Are there are any nutrients or supplements with good/ strong evidence for improving joint health? Most I find seem to have only a neutral or small positive impact (despite some places making very big claims, which seem unfounded; like collagen for example, where the evidence on it doing anything seems weak?).
Around the world, there are different government recommendations for serves of fruit/veg per day. Australia recommends 2 fruit and 5 veg, yet less than 10% of the population achieve this. Is the target too high? What would happen if the target was reduced to something like the UK guidelines? What is the evidence around setting these guidelines to make sure that they are realistic enough for people to achieve them, without being so unrealistic that they discourage people from eating fruit/veg?

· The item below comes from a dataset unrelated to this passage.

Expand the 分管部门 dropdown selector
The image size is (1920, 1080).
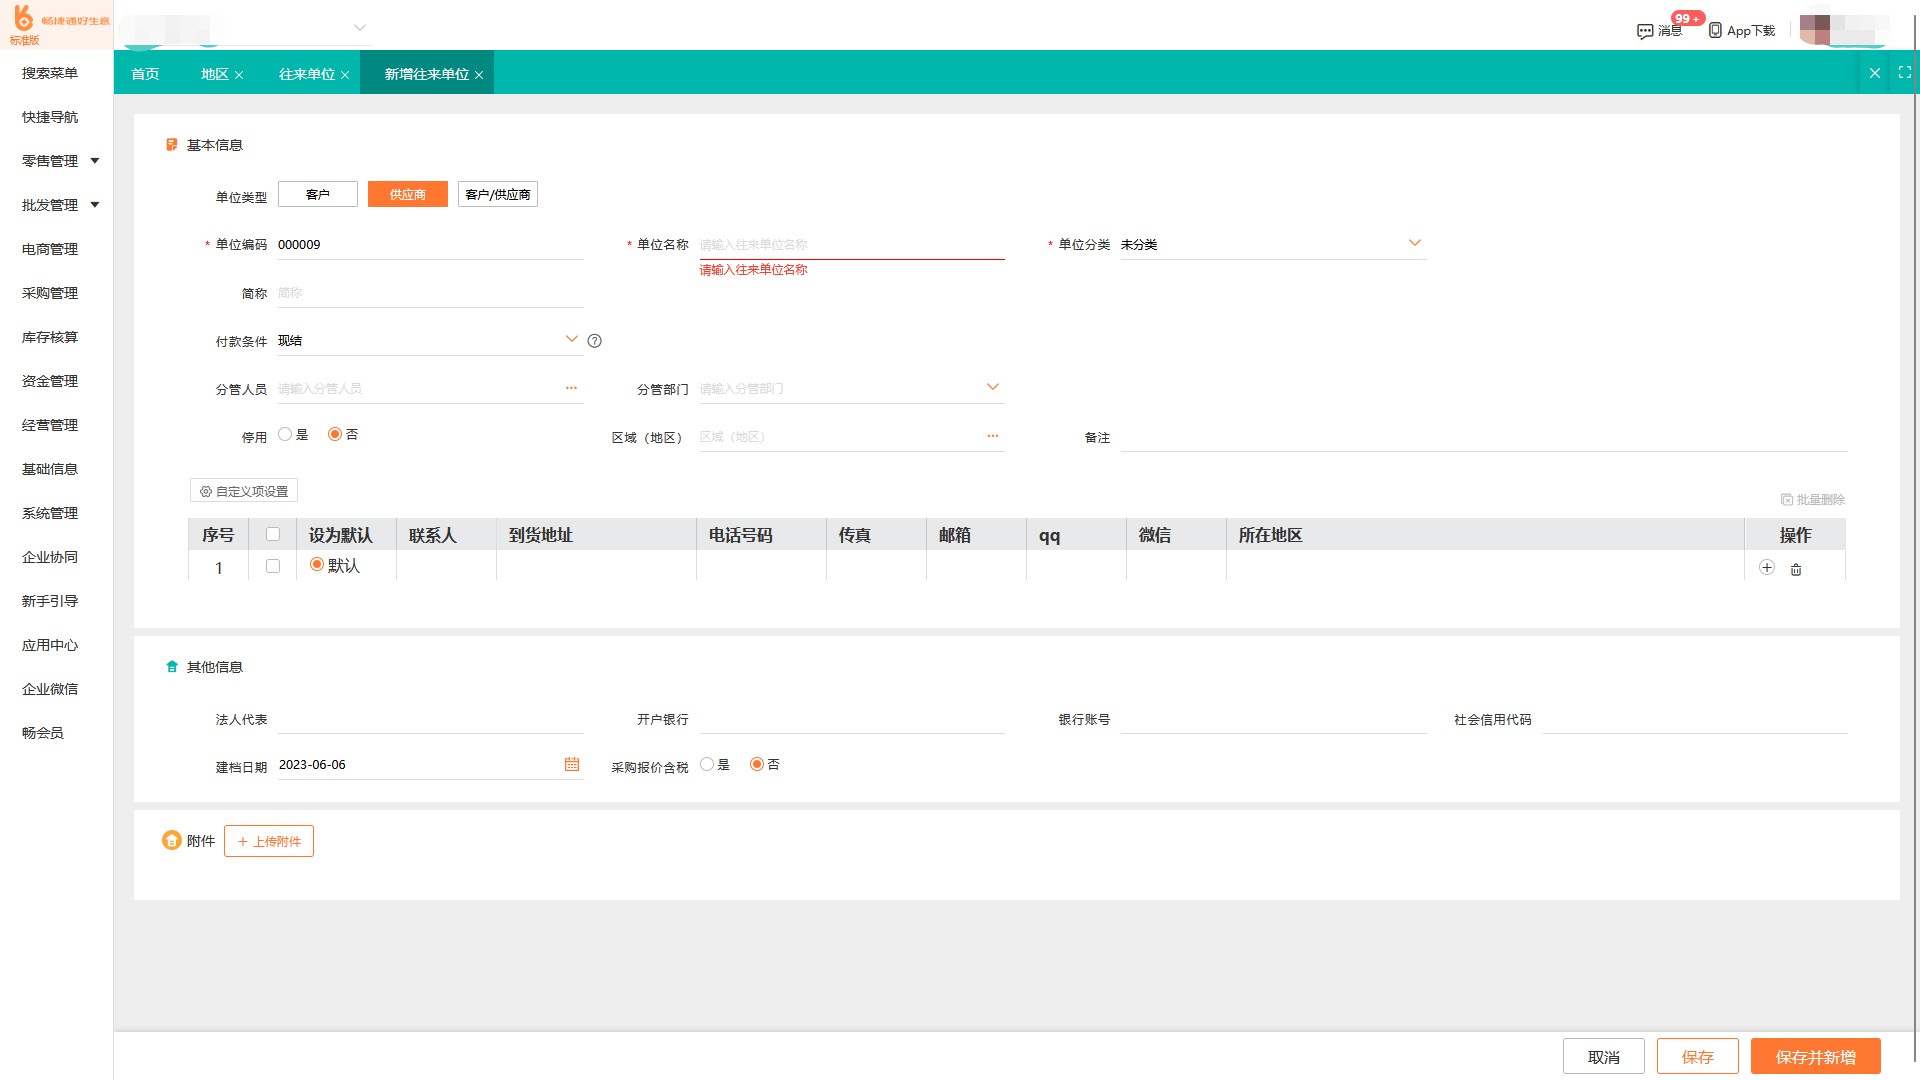(x=993, y=388)
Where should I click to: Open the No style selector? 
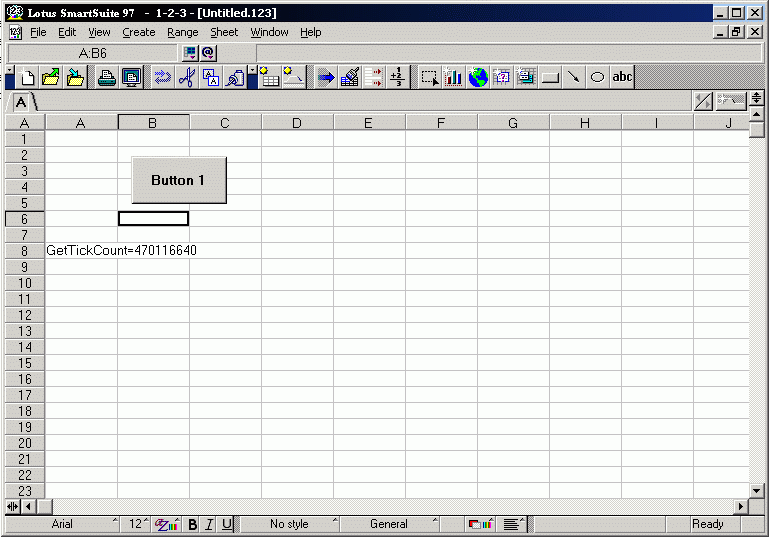point(290,524)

The systematic reviews done by Hooper, et al in Cochrane (in 2001, 2011, 2016 and then 2020) all report no association between modification or reduction of saturated fat intake with cardiovascular mortality, total mortality, non-fatal MI. The only significant effect reported was a relative risk reduction in combined cardiovascular events. Danny and Alan have frequently and strongly supported the idea that dietary replacement of saturated fat with PUFA and healthy carbs improves cardiovascular outcomes. But this Hooper study seems to consistently show that the only effect is on combined events. How should we - meaning non-experts - interpret these reviews, and can you point us to any other data that more strongly demonstrates a direct impact of saturated fat intake on cardiovascular risk outside of its impact on ApoB (the authors of the review specifically state increase in ApoB alone would not explain their findings for various outcomes). Thanks for all your great content. This podcast has changed my life.

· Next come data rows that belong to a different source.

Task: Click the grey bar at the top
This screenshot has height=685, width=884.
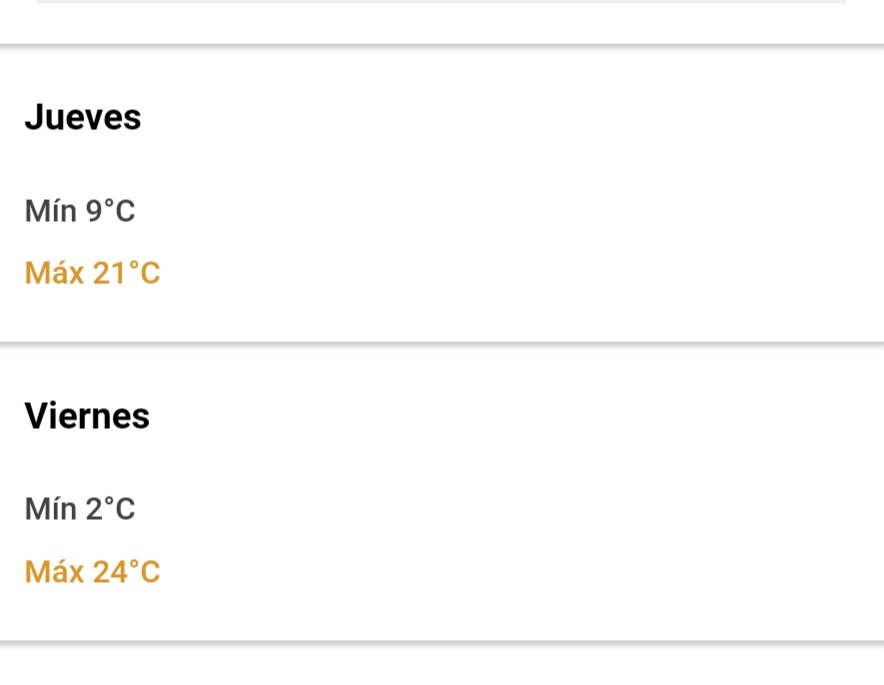Action: 441,2
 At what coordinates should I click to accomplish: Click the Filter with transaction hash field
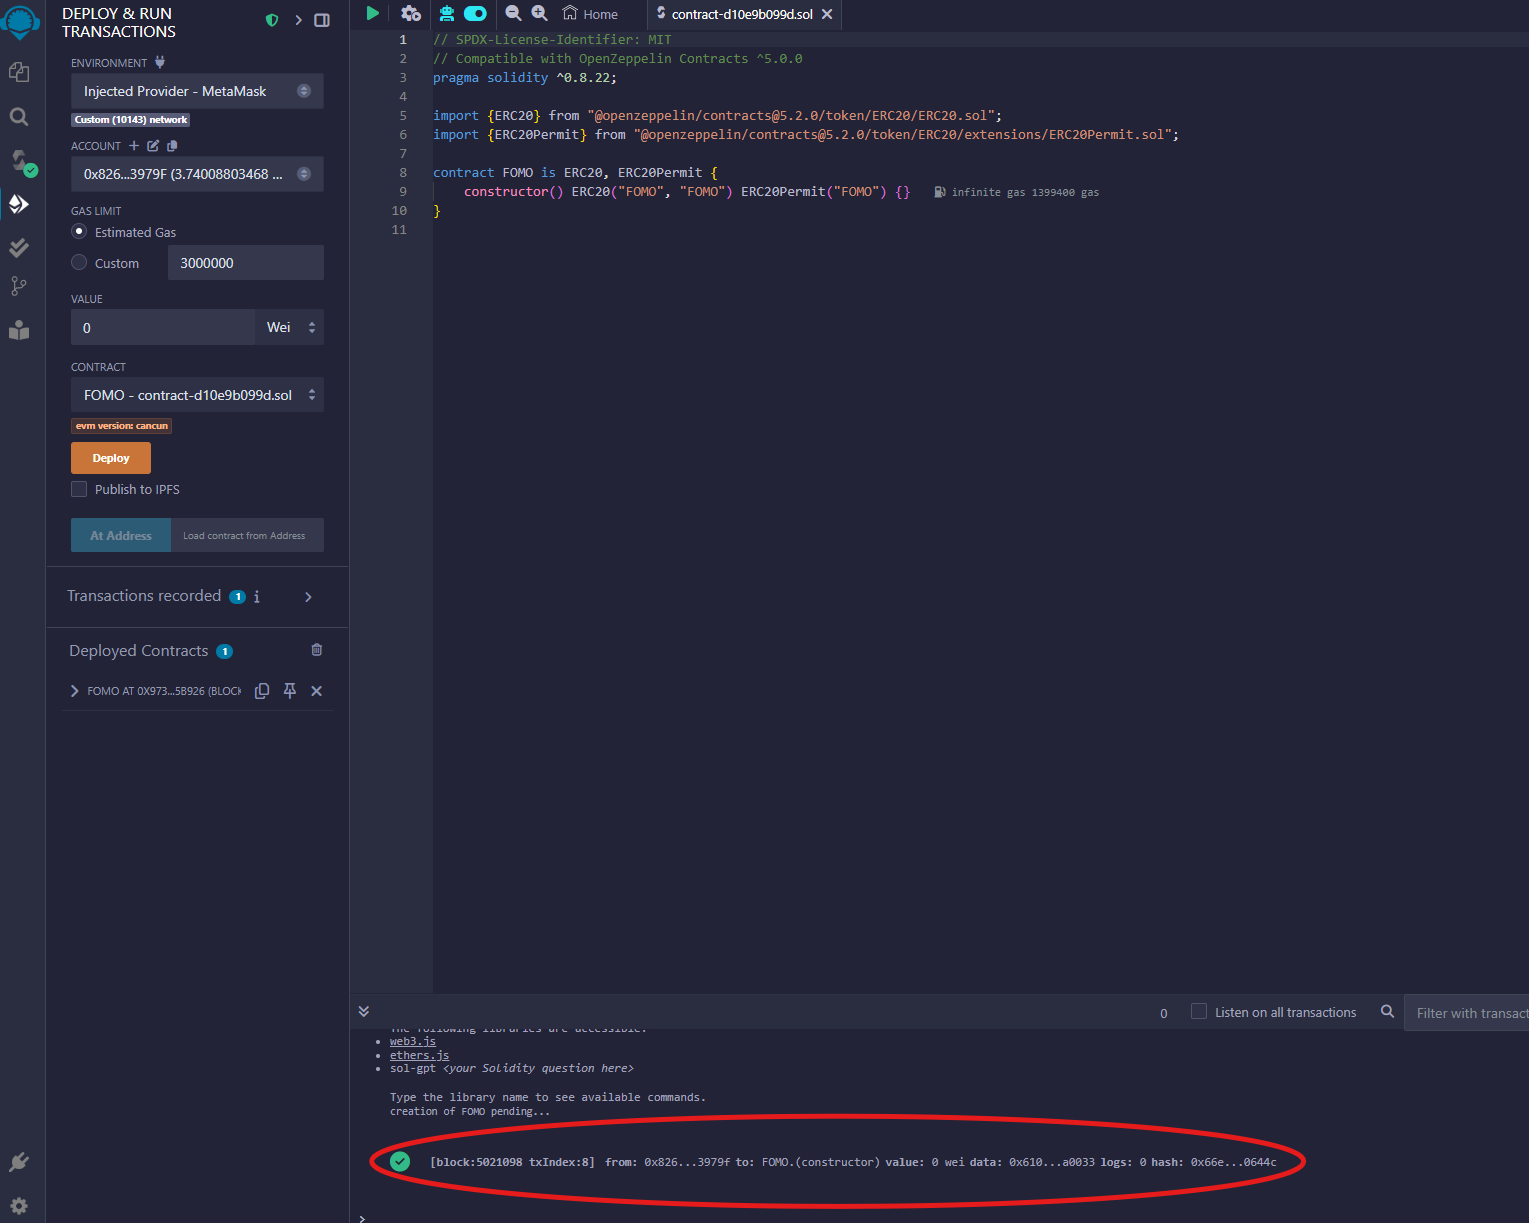(x=1466, y=1013)
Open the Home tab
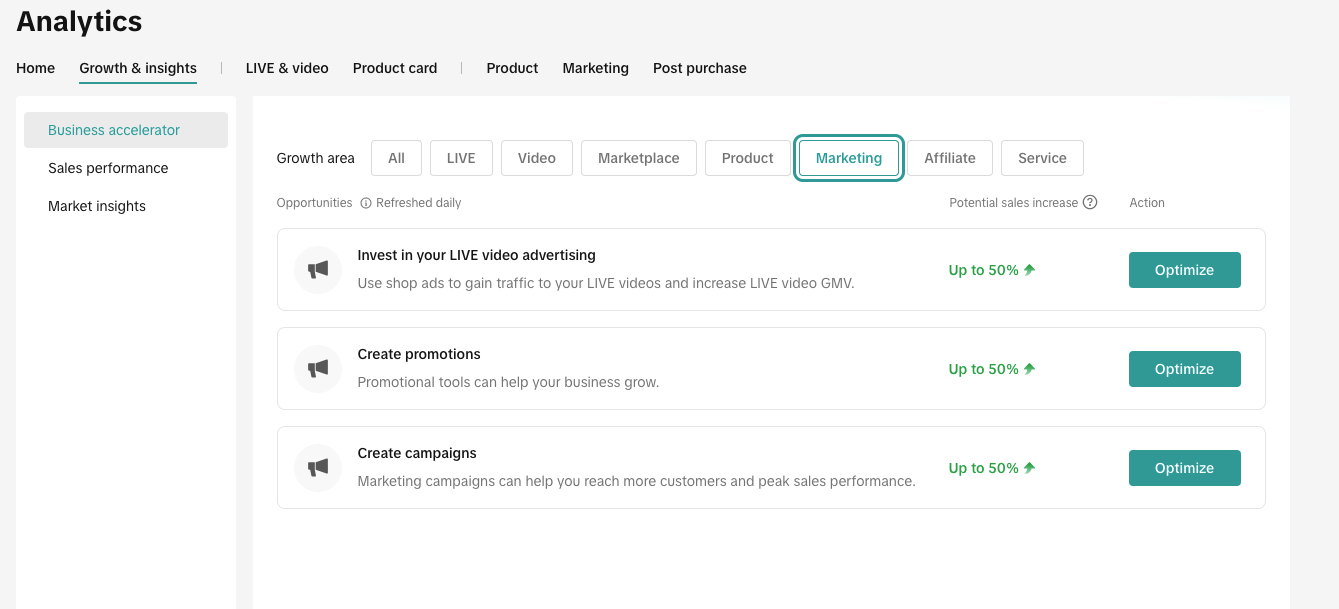This screenshot has height=609, width=1339. pos(35,68)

There's not been much discussion about general women's health and nutrition in relation to hormone changes over the course of the cycle. I wonder whether there is any evidence in this field, how to support the body with nutrition over the course of the cycle or how they affect hunger, but also how to manage the intense cravings often rising before menstruation.
In the alternative health space it is quite popular to say that Homocysteine is causal for atherosclerosis while ApoB/LDL-P is not. There are some studies showing association with Homocysteine but also that reducing Homocysteine does not reduce risk (but were trials long enough or happened at too late a stage to make a statistically significant difference? ). Would be interested to find out more about the current science on this.